> _作業内容_:
1. クマ目撃のニュース記事について、次の問いに答えてください。
(a) 市によると、「クマを見た」という通報があったのは何日の何時ごろですか?
(b) 栗山さんは、今年クマが出る理由として何を挙げていますか?
(c) 2020年9月の映像のツキノワグマは、何を食べていたとされていますか?
2. クマ目撃のニュース記事のうち、「クマの目撃相次ぐ②「市街地近くまで来ても不思議でない」 老人ホーム近くでも目撃 /ニュースの現場」から「通報があったということです。」までの部分を、その語句も含めて一字一句変えずに返してください。

> _原文抜粋_:
+--
クマの目撃相次ぐ②「市街地近くまで来ても不思議でない」 老人ホーム近くでも目撃 /ニュースの現場

伊地健治アナウンサー(9日):「JR静岡駅前から車で30分ちょっと来たところです。静岡市葵区水見色です。山裾に老人ホームがありまして、この先で今週クマの目撃情報がありました。きょうは県の委託を請けて、鳥獣保護管理員をしていらっしゃる栗山さん。井川地区で鳥獣保護をされているそうなんですけれども、栗山さんとともにその現場近くを行ってみたいと思います。栗山さんお願いします」

伊地アナ:「はい、この先ということなんですよね。水見色という地区。市街地からも車で30分ちょっとのところなんですけど、どうなんでしょう?この辺りでクマが出るっていうのは」

鳥獣保護管理員 栗山徹さん:「可能性はありますよね。やっぱりエサ不足なもんですから、今年は。農作物とか、こういう柿とかある所はどうしてもエサを探してきますので」

クマの目撃情報があったのは、茶畑などが広がる静岡市葵区の山間部。市によると、7日午後1時半ごろ、この地区にある、特別養護老人ホームの北西付近で、「クマを見た」と通報があったということです。

伊地アナ:「ありました。あそこに。クマ出没注意の看板です。ここまだ周りに家がありますけど、本当この辺りに出たってことなんですかね?」

栗山徹さん:「そうですね、クマはどんなところも入ってきますので、大胆ですから。結構、家のそばまで来ますね。梅ケ島とかの方ではだいぶ騒ぎましたね。家の中に入って。冷蔵庫を開けたり」

これは2020年9月に静岡市葵区梅ヶ島の住宅で撮影されたツキノワグマの映像です。飼い猫のキャットフードを食べ、家の中の冷蔵庫を漁っていたといいます。
+--
(見えている対象の位置特定に関するデータ)

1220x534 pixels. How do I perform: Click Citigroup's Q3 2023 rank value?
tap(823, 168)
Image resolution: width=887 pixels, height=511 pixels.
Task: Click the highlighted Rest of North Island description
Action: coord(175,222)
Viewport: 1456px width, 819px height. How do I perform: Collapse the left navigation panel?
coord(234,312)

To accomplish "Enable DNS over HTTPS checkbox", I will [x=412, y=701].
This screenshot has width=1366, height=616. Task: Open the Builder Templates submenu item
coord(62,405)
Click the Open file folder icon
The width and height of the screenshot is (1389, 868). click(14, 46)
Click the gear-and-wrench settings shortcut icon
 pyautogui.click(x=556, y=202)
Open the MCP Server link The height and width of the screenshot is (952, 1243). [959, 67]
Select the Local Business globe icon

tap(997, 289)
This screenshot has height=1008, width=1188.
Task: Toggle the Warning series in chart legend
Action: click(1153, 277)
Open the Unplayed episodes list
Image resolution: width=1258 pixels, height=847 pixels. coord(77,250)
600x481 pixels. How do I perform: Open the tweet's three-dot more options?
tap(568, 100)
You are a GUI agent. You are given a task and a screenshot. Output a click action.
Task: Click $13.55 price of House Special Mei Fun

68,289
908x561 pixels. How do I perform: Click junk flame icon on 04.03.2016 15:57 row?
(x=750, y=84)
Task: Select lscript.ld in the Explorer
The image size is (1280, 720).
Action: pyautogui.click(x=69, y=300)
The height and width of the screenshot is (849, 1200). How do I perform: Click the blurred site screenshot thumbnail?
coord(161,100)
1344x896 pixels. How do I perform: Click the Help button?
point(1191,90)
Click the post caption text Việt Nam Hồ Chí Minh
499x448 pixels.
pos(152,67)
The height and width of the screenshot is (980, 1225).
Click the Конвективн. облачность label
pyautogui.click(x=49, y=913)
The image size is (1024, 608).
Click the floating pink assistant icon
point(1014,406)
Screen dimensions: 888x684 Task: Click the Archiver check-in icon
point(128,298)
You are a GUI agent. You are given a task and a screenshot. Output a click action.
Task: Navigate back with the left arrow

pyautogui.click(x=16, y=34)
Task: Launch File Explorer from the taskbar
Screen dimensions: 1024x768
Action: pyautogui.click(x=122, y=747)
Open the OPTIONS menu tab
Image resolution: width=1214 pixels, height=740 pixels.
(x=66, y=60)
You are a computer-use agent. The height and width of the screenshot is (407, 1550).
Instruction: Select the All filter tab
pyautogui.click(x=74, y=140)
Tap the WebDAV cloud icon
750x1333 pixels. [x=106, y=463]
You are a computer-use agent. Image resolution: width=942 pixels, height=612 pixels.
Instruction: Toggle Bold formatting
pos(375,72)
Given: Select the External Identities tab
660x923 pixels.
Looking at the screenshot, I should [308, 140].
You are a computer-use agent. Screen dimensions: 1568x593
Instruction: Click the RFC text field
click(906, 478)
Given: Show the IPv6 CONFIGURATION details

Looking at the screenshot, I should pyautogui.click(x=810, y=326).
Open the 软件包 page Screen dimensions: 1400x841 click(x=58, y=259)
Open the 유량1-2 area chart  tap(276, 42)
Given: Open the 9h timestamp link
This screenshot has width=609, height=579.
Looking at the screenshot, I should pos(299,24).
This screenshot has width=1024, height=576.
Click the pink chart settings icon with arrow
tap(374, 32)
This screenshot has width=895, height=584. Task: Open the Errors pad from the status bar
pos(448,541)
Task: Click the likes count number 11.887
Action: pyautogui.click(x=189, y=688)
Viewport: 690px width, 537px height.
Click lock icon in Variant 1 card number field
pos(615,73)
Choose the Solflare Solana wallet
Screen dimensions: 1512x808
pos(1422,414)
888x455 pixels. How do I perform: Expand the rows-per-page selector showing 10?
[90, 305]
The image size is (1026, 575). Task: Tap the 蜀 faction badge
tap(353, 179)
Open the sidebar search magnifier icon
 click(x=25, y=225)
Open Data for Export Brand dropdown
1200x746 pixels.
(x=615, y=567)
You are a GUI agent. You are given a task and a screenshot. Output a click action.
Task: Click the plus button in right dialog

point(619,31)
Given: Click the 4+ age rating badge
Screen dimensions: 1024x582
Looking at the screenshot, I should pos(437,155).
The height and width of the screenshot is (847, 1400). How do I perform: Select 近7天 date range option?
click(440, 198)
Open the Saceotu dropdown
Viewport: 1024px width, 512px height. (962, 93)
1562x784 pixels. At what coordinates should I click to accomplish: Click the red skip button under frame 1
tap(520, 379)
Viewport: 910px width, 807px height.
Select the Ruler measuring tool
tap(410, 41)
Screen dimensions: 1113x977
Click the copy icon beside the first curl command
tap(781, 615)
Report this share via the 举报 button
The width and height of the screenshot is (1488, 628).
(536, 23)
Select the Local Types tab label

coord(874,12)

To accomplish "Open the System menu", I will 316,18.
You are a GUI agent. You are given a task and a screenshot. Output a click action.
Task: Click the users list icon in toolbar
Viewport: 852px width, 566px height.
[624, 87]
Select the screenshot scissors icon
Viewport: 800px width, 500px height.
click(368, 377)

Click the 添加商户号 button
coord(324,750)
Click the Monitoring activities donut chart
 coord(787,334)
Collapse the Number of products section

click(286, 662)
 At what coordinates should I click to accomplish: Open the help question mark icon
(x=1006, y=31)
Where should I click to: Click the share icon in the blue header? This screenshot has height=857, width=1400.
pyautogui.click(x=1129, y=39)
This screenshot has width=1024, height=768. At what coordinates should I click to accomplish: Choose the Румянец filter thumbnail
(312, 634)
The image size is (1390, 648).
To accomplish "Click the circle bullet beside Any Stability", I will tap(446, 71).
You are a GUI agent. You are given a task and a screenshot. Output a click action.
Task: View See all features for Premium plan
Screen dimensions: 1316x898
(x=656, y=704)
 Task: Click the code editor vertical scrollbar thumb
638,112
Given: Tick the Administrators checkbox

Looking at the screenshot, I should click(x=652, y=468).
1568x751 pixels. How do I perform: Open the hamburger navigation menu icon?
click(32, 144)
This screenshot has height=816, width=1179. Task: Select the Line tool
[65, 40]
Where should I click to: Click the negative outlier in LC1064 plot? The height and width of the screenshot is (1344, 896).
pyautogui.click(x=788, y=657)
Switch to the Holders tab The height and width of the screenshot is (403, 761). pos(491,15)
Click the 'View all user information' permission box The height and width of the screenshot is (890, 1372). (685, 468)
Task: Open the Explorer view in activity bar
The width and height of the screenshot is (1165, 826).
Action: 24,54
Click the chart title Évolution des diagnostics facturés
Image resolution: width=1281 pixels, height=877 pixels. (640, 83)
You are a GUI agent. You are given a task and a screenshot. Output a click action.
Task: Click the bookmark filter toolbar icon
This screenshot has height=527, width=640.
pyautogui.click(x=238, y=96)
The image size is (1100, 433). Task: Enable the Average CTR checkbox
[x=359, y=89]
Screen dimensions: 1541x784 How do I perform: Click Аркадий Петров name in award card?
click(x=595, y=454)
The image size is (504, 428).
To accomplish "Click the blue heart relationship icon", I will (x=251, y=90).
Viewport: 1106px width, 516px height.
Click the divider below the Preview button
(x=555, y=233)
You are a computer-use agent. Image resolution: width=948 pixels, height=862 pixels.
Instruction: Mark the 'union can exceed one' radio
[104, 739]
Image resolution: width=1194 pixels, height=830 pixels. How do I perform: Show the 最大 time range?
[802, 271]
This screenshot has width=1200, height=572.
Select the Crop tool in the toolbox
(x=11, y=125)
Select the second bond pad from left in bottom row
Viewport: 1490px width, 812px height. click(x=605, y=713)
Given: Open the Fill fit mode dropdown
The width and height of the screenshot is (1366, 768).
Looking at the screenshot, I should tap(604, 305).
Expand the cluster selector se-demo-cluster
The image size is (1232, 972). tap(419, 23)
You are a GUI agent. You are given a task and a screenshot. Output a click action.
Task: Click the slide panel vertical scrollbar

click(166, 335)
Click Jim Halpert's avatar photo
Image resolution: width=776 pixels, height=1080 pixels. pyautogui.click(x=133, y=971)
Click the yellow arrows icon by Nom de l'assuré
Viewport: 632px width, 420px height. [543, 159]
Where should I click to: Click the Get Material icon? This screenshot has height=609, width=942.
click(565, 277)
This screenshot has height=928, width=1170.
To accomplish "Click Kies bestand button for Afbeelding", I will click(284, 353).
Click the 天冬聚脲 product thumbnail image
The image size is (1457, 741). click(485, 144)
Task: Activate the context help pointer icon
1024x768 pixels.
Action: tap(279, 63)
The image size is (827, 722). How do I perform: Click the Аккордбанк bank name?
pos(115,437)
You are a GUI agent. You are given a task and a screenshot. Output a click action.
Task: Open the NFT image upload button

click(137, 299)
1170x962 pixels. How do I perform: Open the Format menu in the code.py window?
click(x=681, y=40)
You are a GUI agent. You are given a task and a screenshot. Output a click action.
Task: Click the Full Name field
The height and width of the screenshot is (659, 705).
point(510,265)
+--
> _作業結果_:
1.
(a) 7日の午後1時半ごろです。
(b) エサ不足です。
(c) 飼い猫のキャットフードです。

2.
クマの目撃相次ぐ②「市街地近くまで来ても不思議でない」 老人ホーム近くでも目撃 /ニュースの現場

伊地健治アナウンサー(9日):「JR静岡駅前から車で30分ちょっと来たところです。静岡市葵区水見色です。山裾に老人ホームがありまして、この先で今週クマの目撃情報がありました。きょうは県の委託を請けて、鳥獣保護管理員をしていらっしゃる栗山さん。井川地区で鳥獣保護をされているそうなんですけれども、栗山さんとともにその現場近くを行ってみたいと思います。栗山さんお願いします」

伊地アナ:「はい、この先ということなんですよね。水見色という地区。市街地からも車で30分ちょっとのところなんですけど、どうなんでしょう?この辺りでクマが出るっていうのは」

鳥獣保護管理員 栗山徹さん:「可能性はありますよね。やっぱりエサ不足なもんですから、今年は。農作物とか、こういう柿とかある所はどうしてもエサを探してきますので」

クマの目撃情報があったのは、茶畑などが広がる静岡市葵区の山間部。市によると、7日午後1時半ごろ、この地区にある、特別養護老人ホームの北西付近で、「クマを見た」と通報があったということです。